(Task inputs begins)

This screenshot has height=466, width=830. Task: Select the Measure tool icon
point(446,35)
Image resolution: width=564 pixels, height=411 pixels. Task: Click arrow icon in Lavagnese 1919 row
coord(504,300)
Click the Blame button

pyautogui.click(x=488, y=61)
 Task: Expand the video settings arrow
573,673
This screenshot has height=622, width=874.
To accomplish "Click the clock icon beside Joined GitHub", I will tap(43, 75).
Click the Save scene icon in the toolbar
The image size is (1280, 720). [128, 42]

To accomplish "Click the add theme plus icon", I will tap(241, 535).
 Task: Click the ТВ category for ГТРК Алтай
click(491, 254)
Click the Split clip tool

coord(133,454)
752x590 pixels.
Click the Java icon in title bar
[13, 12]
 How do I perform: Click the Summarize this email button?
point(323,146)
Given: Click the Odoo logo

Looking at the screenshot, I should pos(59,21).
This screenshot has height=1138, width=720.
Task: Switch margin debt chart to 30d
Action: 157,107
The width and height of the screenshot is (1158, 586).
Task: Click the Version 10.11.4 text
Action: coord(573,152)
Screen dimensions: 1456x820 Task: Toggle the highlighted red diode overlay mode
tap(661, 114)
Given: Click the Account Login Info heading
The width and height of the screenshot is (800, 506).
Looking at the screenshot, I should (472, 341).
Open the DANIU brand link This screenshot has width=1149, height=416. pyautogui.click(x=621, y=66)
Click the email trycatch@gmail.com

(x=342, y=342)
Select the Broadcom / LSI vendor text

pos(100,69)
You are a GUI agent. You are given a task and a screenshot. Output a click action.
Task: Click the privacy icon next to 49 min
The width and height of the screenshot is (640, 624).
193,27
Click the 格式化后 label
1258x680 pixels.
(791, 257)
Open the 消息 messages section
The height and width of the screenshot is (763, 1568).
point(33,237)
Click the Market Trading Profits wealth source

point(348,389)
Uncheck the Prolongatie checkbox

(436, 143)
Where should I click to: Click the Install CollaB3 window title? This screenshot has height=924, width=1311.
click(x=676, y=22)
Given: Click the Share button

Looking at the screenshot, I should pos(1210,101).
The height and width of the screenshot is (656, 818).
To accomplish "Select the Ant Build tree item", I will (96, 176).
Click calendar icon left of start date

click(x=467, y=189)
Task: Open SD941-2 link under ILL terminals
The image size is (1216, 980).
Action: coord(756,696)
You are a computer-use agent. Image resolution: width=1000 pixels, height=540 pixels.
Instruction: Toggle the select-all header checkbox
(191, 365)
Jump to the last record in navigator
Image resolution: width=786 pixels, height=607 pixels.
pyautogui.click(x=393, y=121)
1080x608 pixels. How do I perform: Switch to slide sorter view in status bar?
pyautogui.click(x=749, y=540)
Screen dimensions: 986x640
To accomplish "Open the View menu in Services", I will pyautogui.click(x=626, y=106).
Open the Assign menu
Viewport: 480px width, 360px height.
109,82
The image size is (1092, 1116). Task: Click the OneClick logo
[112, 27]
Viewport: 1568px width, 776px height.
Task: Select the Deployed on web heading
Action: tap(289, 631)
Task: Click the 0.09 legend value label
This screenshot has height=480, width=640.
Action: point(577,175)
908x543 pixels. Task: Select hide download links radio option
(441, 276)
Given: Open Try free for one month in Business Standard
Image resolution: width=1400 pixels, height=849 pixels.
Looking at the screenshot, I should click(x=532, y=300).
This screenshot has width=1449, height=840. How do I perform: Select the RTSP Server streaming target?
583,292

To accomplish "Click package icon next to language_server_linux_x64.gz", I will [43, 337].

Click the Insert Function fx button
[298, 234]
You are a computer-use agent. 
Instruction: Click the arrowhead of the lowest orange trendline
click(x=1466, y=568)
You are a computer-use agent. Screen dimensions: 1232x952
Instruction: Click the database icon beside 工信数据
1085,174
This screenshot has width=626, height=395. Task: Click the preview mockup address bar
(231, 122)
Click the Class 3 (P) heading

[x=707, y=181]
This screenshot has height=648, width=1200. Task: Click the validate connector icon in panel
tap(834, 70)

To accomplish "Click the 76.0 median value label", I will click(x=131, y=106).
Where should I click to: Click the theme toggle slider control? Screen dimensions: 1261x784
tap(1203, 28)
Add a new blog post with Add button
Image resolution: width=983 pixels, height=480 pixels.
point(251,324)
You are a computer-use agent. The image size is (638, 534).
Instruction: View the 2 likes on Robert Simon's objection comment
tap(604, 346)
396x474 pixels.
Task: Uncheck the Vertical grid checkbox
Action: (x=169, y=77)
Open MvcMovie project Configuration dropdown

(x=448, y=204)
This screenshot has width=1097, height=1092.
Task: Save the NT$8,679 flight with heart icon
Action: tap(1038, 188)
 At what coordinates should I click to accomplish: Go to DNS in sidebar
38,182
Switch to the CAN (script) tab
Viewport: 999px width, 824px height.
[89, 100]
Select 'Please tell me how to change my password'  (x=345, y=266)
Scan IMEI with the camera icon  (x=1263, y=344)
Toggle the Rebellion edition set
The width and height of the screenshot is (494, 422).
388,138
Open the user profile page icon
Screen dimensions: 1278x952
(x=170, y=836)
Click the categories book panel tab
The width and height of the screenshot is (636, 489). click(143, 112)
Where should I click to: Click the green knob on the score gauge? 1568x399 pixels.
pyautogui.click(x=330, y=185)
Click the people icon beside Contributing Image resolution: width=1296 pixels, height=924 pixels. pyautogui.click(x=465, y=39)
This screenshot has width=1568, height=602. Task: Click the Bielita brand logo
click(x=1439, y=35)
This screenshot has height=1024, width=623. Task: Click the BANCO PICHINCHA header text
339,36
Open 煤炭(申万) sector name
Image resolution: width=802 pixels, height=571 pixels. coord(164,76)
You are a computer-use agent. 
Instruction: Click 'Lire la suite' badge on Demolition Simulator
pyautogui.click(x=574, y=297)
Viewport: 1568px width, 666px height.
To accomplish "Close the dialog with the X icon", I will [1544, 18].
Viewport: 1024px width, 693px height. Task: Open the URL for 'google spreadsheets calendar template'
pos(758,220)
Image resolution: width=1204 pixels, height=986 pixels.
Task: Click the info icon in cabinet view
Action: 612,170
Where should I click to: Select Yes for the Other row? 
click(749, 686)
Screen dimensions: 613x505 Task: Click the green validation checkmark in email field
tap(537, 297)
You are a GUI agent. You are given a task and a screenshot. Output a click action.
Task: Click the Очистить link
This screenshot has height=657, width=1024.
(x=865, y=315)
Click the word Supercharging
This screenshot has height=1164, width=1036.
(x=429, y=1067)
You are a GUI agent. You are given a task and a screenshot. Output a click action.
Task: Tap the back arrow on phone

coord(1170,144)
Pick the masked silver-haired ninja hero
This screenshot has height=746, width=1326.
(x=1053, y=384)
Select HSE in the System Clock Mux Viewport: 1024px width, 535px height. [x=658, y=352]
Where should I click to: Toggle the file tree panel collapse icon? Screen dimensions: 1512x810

(Task inputs ends)

Repeat the records verbatim, every one of them.

This screenshot has height=466, width=830. Task: Select the Measure tool icon
point(446,35)
Image resolution: width=564 pixels, height=411 pixels. Task: Click arrow icon in Lavagnese 1919 row
coord(504,300)
Click the Blame button

pyautogui.click(x=488, y=61)
 Task: Expand the video settings arrow
573,673
This screenshot has height=622, width=874.
To accomplish "Click the clock icon beside Joined GitHub", I will tap(43, 75).
Click the Save scene icon in the toolbar
The image size is (1280, 720). [128, 42]

To accomplish "Click the add theme plus icon", I will tap(241, 535).
 Task: Click the ТВ category for ГТРК Алтай
click(491, 254)
Click the Split clip tool

coord(133,454)
752x590 pixels.
Click the Java icon in title bar
[13, 12]
 How do I perform: Click the Summarize this email button?
point(323,146)
Given: Click the Odoo logo

Looking at the screenshot, I should pos(59,21).
This screenshot has height=1138, width=720.
Task: Switch margin debt chart to 30d
Action: 157,107
The width and height of the screenshot is (1158, 586).
Task: Click the Version 10.11.4 text
Action: coord(573,152)
Screen dimensions: 1456x820 Task: Toggle the highlighted red diode overlay mode
tap(661, 114)
Given: Click the Account Login Info heading
The width and height of the screenshot is (800, 506).
Looking at the screenshot, I should (472, 341).
Open the DANIU brand link This screenshot has width=1149, height=416. pyautogui.click(x=621, y=66)
Click the email trycatch@gmail.com

(x=342, y=342)
Select the Broadcom / LSI vendor text

pos(100,69)
You are a GUI agent. You are given a task and a screenshot. Output a click action.
Task: Click the privacy icon next to 49 min
The width and height of the screenshot is (640, 624).
193,27
Click the 格式化后 label
1258x680 pixels.
(791, 257)
Open the 消息 messages section
The height and width of the screenshot is (763, 1568).
point(33,237)
Click the Market Trading Profits wealth source

point(348,389)
Uncheck the Prolongatie checkbox

(436, 143)
Where should I click to: Click the Install CollaB3 window title? This screenshot has height=924, width=1311.
click(x=676, y=22)
Given: Click the Share button

Looking at the screenshot, I should pos(1210,101).
The height and width of the screenshot is (656, 818).
To accomplish "Select the Ant Build tree item", I will (96, 176).
Click calendar icon left of start date

click(x=467, y=189)
Task: Open SD941-2 link under ILL terminals
The image size is (1216, 980).
Action: coord(756,696)
You are a computer-use agent. Image resolution: width=1000 pixels, height=540 pixels.
Instruction: Toggle the select-all header checkbox
(191, 365)
Jump to the last record in navigator
Image resolution: width=786 pixels, height=607 pixels.
pyautogui.click(x=393, y=121)
1080x608 pixels. How do I perform: Switch to slide sorter view in status bar?
pyautogui.click(x=749, y=540)
Screen dimensions: 986x640
To accomplish "Open the View menu in Services", I will pyautogui.click(x=626, y=106).
Open the Assign menu
Viewport: 480px width, 360px height.
109,82
The image size is (1092, 1116). Task: Click the OneClick logo
[112, 27]
Viewport: 1568px width, 776px height.
Task: Select the Deployed on web heading
Action: tap(289, 631)
Task: Click the 0.09 legend value label
This screenshot has height=480, width=640.
Action: point(577,175)
908x543 pixels. Task: Select hide download links radio option
(441, 276)
Given: Open Try free for one month in Business Standard
Image resolution: width=1400 pixels, height=849 pixels.
Looking at the screenshot, I should click(x=532, y=300).
This screenshot has width=1449, height=840. How do I perform: Select the RTSP Server streaming target?
583,292

To accomplish "Click package icon next to language_server_linux_x64.gz", I will [43, 337].

Click the Insert Function fx button
[298, 234]
You are a computer-use agent. 
Instruction: Click the arrowhead of the lowest orange trendline
click(x=1466, y=568)
You are a computer-use agent. Screen dimensions: 1232x952
Instruction: Click the database icon beside 工信数据
1085,174
This screenshot has width=626, height=395. Task: Click the preview mockup address bar
(231, 122)
Click the Class 3 (P) heading

[x=707, y=181]
This screenshot has height=648, width=1200. Task: Click the validate connector icon in panel
tap(834, 70)

To accomplish "Click the 76.0 median value label", I will click(x=131, y=106).
Where should I click to: Click the theme toggle slider control? Screen dimensions: 1261x784
tap(1203, 28)
Add a new blog post with Add button
Image resolution: width=983 pixels, height=480 pixels.
point(251,324)
You are a computer-use agent. The image size is (638, 534).
Instruction: View the 2 likes on Robert Simon's objection comment
tap(604, 346)
396x474 pixels.
Task: Uncheck the Vertical grid checkbox
Action: (x=169, y=77)
Open MvcMovie project Configuration dropdown

(x=448, y=204)
This screenshot has width=1097, height=1092.
Task: Save the NT$8,679 flight with heart icon
Action: tap(1038, 188)
 At what coordinates should I click to accomplish: Go to DNS in sidebar
38,182
Switch to the CAN (script) tab
Viewport: 999px width, 824px height.
[89, 100]
Select 'Please tell me how to change my password'  (x=345, y=266)
Scan IMEI with the camera icon  (x=1263, y=344)
Toggle the Rebellion edition set
The width and height of the screenshot is (494, 422).
388,138
Open the user profile page icon
Screen dimensions: 1278x952
(x=170, y=836)
Click the categories book panel tab
The width and height of the screenshot is (636, 489). click(143, 112)
Where should I click to: Click the green knob on the score gauge? 1568x399 pixels.
pyautogui.click(x=330, y=185)
Click the people icon beside Contributing Image resolution: width=1296 pixels, height=924 pixels. pyautogui.click(x=465, y=39)
This screenshot has width=1568, height=602. Task: Click the Bielita brand logo
click(x=1439, y=35)
This screenshot has height=1024, width=623. Task: Click the BANCO PICHINCHA header text
339,36
Open 煤炭(申万) sector name
Image resolution: width=802 pixels, height=571 pixels. coord(164,76)
You are a computer-use agent. 
Instruction: Click 'Lire la suite' badge on Demolition Simulator
pyautogui.click(x=574, y=297)
Viewport: 1568px width, 666px height.
To accomplish "Close the dialog with the X icon", I will [1544, 18].
Viewport: 1024px width, 693px height. Task: Open the URL for 'google spreadsheets calendar template'
pos(758,220)
Image resolution: width=1204 pixels, height=986 pixels.
Task: Click the info icon in cabinet view
Action: 612,170
Where should I click to: Select Yes for the Other row? 
click(749, 686)
Screen dimensions: 613x505 Task: Click the green validation checkmark in email field
tap(537, 297)
You are a GUI agent. You are given a task and a screenshot. Output a click action.
Task: Click the Очистить link
This screenshot has height=657, width=1024.
(x=865, y=315)
Click the word Supercharging
This screenshot has height=1164, width=1036.
(x=429, y=1067)
You are a GUI agent. You are given a task and a screenshot. Output a click action.
Task: Tap the back arrow on phone

coord(1170,144)
Pick the masked silver-haired ninja hero
This screenshot has height=746, width=1326.
(x=1053, y=384)
Select HSE in the System Clock Mux Viewport: 1024px width, 535px height. [x=658, y=352]
Where should I click to: Toggle the file tree panel collapse icon? Screen dimensions: 1512x810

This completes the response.